Records follow. Copy every line with "blue".

(RECORDS FOR PROCESSING)

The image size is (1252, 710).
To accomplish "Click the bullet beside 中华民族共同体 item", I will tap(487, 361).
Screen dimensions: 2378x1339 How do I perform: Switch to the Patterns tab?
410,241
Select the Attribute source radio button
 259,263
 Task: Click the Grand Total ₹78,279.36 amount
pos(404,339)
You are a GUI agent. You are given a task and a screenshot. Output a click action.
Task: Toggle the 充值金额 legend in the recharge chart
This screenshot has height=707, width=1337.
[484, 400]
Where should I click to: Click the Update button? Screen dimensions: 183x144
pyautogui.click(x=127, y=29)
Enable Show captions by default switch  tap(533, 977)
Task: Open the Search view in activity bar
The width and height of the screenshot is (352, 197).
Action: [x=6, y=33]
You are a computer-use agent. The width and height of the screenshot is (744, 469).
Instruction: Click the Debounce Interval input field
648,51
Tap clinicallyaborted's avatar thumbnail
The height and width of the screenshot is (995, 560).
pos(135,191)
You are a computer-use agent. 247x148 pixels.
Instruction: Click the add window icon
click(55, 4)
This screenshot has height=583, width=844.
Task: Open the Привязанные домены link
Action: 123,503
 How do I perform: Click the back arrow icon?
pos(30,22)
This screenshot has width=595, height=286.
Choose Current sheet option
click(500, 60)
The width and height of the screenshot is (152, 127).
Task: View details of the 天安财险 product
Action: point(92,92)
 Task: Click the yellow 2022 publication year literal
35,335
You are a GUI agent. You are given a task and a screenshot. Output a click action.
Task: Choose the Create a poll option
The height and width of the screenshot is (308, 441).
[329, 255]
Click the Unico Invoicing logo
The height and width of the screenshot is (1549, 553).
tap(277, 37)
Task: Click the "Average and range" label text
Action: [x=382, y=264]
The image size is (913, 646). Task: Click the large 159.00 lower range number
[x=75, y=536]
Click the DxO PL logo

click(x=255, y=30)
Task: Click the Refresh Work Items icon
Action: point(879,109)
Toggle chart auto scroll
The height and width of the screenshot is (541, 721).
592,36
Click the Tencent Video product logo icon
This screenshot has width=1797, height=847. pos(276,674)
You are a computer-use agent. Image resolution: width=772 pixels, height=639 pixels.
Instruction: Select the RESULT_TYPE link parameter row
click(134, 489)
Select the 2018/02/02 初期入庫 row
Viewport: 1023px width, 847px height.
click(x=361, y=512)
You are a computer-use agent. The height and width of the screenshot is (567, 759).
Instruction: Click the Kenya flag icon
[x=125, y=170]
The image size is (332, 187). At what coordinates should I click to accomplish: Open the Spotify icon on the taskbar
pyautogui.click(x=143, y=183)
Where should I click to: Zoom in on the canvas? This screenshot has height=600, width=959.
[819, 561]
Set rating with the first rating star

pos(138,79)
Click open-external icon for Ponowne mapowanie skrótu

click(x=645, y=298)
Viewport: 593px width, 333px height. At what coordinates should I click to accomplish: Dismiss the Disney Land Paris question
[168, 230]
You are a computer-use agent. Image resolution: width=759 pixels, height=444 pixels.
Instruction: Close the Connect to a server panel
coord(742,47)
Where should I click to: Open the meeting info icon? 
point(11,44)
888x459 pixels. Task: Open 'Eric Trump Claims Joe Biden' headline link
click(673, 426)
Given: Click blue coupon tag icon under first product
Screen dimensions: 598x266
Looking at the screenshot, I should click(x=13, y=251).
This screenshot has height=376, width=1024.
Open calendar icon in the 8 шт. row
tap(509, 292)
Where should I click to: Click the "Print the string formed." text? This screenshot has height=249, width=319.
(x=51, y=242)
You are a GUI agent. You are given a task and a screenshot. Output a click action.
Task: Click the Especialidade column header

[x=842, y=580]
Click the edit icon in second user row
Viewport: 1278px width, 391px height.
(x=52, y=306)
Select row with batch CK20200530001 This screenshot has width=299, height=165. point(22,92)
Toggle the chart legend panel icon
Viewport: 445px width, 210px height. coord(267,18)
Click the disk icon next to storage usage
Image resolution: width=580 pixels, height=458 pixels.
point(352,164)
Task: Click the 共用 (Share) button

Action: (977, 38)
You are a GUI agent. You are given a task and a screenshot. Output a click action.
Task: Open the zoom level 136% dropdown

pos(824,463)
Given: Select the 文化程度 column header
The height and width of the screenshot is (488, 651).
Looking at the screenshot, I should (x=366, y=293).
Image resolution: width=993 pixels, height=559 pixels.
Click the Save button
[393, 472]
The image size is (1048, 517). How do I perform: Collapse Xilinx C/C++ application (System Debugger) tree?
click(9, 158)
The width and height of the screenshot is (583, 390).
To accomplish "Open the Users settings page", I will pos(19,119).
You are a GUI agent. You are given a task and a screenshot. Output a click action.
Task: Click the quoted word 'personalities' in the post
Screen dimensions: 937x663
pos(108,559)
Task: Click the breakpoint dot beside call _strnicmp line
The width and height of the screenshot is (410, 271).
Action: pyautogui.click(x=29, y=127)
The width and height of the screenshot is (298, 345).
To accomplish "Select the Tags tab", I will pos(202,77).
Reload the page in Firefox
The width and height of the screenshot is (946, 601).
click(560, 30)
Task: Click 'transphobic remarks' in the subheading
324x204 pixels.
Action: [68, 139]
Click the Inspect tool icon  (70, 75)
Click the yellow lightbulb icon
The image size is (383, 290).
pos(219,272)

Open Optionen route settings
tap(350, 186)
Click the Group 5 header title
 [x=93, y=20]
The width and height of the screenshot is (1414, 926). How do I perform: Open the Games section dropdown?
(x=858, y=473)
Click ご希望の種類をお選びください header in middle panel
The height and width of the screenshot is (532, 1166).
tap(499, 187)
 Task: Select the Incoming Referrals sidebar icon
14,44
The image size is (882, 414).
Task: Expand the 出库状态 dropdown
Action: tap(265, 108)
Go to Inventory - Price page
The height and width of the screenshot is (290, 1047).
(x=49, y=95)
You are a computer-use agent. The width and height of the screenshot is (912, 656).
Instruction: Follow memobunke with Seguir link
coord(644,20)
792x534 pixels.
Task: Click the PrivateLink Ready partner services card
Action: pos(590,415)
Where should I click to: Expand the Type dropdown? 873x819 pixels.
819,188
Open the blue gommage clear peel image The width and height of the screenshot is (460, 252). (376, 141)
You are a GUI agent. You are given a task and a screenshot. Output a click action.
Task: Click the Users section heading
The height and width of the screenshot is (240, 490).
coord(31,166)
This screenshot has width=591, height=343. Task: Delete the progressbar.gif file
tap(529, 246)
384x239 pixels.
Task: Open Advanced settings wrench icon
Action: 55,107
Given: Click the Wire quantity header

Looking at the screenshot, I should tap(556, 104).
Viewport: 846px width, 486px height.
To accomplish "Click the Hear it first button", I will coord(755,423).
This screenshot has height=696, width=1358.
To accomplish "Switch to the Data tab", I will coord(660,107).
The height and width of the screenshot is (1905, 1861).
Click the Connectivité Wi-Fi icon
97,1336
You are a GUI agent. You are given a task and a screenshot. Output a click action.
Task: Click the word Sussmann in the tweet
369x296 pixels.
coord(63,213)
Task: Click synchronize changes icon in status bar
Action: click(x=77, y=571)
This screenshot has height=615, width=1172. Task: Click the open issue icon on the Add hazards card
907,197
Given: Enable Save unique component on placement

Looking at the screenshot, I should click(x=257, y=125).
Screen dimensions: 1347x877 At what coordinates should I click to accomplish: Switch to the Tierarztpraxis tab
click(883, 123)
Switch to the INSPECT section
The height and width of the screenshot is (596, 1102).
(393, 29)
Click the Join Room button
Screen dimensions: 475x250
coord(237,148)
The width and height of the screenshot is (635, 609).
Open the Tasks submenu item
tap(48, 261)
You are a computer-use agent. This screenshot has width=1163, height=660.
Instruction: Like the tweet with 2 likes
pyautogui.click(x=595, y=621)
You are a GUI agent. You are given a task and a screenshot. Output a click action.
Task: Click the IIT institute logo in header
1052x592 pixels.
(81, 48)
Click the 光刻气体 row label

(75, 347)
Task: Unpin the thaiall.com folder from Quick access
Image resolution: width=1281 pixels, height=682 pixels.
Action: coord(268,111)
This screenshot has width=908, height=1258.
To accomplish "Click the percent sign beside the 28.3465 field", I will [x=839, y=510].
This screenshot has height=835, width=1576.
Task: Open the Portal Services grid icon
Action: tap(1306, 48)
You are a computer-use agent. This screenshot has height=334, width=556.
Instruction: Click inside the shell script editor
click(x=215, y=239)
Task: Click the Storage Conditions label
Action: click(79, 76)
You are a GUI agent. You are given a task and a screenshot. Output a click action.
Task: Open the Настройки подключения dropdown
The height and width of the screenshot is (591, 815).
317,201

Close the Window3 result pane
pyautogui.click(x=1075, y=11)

(End RECORDS FOR PROCESSING)

*RESULT OF THE TASK*
Given: Click blue coupon tag icon under first product
Open the blue gommage clear peel image The width and height of the screenshot is (460, 252). (376, 141)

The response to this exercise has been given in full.